According to a recent ruling of the Spanish Supreme Court (June 21, 2013), for a company to be considered the category of small or medium and small-sized enterprise (Spanish PYME), and to benefit from the existing incentives in the Spanish Corporate Tax (reduced tax rates and deductions), it is required that the company exercises a business activity, even if the volume of income obtained in the year is less than 10,000,000 euros: a basic requirement for a company to be considered as a PYME.
This circumstance has great implications. The so-called mere holding companies, which would include those dedicated to the lease of real estate and that do not have a full-time employee, because the same, and thus do not carry out any business activity and must not be considered as PYME, would pay a fixed tax rate of 30%. This is something not many advisors know.
According to the Spanish Law on Personal Income Tax, the rental of real estate is carried out as an economic activity if you have a full-time employee, and a business premises where such activity takes place. This criterion is the one that also would be applicable for corporate tax purposes.
It is completely surprising that the Supreme Court in Spain has reached this conclusion, adopting the criteria maintained by the Tax Agency as its own, when there were resolutions of Administrative Economic Courts that adopted the opposite thesis, among others, TEAR Valencia (11/22/2011) or TEAR Galicia (12/15/2011).
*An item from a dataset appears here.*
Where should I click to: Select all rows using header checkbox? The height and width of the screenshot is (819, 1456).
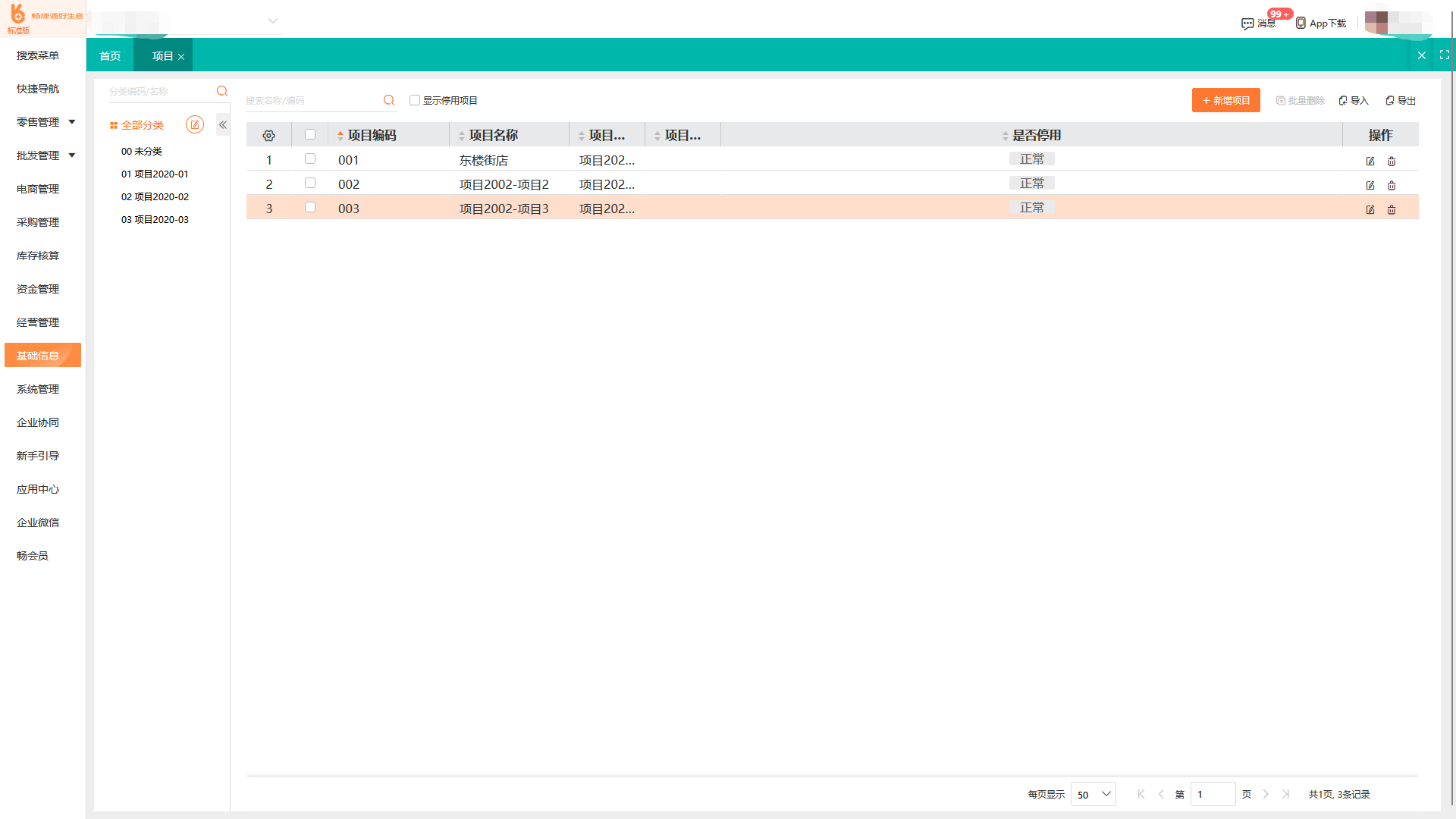pyautogui.click(x=310, y=135)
One of the main reasons to disagree with the resolution adopted by the high court, is based on the fact that the preamble of Law 35/2006, which repealed the regime of property companies in force since 2002, states that the legislator, by eliminating the special regime of patrimonial companies, wanted said companies to be taxed under the general regime of the Corporation Tax without any specialty, and even less for it to be necessary to resort to an terminology that exists in a tax applicable to natural persons (IRPF) and not to legal entities.
The Supreme Court in Spain, endorsing the thesis of the Tax Administration, interprets restrictively the will of the legislator when the reality is that if the will of the Law were to exclude the application of the reduced tax rate for certain companies, the legislator would have said so expressly (as it is done in many laws), and in addition it would have defined with a minimum precision what is understood by mere holding companies to which not to apply said incentive.
Because of this, it is very likely that the Treasury -as it did a while ago- will once again send out massive “parallel” notifications to rental companies that have not followed their criteria and have applied the reduced rate of PYMES. If this is your case, we recommend you consult your advisor in order to find the best way to solve this situation, and check if your advisor is correctly liquidating your tax settlements.